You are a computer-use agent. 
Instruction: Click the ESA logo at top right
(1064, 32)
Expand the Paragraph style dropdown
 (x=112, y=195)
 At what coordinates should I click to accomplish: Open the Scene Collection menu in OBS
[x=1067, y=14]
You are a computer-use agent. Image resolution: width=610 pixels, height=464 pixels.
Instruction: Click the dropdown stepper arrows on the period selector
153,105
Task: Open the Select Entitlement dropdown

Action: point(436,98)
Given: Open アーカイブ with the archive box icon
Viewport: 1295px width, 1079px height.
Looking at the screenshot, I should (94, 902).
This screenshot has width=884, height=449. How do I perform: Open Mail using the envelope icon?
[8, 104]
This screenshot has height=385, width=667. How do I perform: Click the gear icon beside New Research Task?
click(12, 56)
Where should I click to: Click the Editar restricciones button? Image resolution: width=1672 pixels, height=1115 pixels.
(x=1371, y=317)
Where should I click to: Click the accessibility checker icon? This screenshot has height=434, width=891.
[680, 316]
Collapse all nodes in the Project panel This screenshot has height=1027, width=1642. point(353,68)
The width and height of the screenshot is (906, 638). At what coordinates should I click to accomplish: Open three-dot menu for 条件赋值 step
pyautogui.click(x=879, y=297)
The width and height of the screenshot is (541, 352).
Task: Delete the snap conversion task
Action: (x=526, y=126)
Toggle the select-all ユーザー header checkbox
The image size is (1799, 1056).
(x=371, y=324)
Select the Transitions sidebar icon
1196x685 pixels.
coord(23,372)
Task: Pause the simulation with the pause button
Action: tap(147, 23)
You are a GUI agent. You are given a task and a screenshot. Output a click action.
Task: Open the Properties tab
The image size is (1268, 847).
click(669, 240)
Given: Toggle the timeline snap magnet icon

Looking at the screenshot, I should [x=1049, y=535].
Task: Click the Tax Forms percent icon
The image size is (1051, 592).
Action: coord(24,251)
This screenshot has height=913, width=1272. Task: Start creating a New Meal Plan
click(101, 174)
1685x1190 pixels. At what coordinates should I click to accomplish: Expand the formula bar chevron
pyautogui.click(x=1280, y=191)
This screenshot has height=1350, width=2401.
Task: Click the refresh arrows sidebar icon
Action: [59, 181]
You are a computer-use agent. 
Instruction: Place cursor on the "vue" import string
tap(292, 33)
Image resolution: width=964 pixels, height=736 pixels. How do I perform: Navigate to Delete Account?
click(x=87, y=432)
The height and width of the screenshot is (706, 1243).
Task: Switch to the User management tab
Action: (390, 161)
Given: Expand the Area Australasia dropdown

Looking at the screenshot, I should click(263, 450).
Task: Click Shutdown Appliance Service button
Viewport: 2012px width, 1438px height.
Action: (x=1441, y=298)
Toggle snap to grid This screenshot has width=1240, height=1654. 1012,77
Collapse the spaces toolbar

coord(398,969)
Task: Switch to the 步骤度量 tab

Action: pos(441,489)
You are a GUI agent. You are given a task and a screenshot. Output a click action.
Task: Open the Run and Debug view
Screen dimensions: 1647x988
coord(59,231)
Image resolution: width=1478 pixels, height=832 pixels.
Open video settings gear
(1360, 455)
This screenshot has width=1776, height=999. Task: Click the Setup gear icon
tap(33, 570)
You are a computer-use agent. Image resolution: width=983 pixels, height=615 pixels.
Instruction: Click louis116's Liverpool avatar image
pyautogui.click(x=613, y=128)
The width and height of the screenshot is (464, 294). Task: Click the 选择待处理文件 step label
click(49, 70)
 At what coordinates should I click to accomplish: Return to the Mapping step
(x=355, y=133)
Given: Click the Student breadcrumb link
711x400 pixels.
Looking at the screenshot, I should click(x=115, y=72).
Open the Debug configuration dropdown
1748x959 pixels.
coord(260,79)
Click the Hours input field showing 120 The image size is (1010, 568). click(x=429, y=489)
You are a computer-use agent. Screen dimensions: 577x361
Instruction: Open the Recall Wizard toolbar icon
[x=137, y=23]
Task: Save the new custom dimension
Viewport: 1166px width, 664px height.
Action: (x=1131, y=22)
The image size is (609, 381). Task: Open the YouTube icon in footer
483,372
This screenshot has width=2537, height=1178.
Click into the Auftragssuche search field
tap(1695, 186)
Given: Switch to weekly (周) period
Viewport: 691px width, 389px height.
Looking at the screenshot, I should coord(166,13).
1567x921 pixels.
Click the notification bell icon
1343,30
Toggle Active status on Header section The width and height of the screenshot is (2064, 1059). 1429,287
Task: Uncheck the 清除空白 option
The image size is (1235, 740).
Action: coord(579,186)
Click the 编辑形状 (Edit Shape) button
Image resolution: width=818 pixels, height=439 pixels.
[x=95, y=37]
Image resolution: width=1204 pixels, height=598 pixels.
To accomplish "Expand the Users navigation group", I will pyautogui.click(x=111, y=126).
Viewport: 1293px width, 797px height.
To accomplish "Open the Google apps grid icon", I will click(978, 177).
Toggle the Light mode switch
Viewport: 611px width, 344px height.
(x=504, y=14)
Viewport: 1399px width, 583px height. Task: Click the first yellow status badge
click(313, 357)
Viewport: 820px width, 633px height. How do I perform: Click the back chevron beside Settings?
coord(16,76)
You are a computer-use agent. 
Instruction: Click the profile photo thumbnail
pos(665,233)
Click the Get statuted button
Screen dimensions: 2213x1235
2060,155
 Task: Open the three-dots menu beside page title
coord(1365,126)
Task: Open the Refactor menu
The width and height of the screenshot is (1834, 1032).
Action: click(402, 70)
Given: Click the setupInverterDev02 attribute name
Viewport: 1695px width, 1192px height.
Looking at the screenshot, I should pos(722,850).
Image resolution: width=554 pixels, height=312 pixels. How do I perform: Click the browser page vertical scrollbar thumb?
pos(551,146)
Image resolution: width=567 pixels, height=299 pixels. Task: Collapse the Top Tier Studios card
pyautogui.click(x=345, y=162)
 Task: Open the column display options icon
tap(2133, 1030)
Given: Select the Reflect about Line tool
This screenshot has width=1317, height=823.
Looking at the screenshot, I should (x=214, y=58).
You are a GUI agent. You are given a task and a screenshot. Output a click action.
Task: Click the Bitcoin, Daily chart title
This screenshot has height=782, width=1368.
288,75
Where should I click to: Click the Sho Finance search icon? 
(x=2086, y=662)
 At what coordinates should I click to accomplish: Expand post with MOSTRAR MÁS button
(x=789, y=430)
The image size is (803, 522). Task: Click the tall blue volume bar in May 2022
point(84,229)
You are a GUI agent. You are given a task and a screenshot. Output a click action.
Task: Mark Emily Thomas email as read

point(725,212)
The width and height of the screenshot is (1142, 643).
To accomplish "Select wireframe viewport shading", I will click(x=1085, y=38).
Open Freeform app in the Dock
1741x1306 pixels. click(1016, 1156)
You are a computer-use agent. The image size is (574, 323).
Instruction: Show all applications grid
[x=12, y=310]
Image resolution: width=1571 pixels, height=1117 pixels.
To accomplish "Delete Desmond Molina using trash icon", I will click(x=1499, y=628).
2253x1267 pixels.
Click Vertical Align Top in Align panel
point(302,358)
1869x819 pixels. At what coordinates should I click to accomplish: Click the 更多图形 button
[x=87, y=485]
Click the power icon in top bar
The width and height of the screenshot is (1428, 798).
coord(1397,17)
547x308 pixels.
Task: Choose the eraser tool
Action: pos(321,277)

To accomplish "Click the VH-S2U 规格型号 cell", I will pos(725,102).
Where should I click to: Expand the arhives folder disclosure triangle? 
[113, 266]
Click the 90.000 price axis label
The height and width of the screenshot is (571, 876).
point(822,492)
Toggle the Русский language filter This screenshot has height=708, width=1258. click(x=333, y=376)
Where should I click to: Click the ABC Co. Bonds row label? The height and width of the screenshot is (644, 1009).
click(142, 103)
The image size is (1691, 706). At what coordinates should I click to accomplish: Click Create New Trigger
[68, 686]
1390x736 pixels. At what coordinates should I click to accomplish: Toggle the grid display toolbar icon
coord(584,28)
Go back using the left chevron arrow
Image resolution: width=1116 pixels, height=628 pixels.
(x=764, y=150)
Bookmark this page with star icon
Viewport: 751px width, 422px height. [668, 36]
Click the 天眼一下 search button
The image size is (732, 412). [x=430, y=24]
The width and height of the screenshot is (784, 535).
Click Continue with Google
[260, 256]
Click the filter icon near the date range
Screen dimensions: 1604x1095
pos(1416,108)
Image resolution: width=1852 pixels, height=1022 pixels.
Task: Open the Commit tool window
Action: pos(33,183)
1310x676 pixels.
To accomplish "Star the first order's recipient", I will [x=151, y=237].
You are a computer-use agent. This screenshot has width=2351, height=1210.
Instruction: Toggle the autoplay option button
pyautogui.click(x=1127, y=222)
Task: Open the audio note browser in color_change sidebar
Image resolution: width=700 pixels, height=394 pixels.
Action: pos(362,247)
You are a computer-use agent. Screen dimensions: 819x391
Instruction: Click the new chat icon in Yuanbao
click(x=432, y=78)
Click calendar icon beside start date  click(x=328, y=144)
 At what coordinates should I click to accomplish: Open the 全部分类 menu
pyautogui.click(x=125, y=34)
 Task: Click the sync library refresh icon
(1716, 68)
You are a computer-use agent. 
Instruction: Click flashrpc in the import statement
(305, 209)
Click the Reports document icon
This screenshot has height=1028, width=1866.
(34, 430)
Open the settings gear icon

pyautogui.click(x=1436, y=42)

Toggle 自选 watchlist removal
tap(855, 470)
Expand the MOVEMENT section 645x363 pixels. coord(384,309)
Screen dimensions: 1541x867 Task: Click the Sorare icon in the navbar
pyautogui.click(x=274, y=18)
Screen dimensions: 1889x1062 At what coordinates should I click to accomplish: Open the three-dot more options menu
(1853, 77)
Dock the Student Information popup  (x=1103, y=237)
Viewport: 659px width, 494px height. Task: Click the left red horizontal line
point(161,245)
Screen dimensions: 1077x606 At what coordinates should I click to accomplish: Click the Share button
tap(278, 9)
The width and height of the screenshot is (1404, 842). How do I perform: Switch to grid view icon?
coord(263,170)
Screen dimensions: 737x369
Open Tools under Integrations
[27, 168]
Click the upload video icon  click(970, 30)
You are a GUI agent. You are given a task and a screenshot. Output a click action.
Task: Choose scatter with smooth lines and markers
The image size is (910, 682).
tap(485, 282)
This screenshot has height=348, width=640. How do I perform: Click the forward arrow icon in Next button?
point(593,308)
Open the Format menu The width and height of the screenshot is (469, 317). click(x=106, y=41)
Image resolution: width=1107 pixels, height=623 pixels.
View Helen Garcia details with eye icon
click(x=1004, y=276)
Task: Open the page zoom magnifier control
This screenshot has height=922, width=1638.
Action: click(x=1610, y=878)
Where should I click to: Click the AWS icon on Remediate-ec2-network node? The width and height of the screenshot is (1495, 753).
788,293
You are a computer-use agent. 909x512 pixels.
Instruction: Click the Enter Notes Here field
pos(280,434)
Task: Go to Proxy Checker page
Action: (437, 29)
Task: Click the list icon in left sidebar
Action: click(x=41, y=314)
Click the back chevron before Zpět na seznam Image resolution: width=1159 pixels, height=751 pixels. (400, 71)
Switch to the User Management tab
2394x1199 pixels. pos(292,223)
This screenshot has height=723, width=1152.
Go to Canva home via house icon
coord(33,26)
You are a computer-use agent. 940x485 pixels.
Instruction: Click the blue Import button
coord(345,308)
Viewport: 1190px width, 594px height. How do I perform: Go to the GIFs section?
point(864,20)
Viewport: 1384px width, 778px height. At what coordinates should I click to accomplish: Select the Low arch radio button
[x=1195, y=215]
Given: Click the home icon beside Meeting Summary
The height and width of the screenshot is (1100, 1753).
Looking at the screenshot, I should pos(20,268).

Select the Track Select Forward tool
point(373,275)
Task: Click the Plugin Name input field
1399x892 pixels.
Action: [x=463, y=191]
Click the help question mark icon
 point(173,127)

· · ·

# Brief
Among the lines above, find those containing the word "input" and copy each.

# Result below
Click the Hours input field showing 120 The image size is (1010, 568). click(x=429, y=489)
Task: Click the Plugin Name input field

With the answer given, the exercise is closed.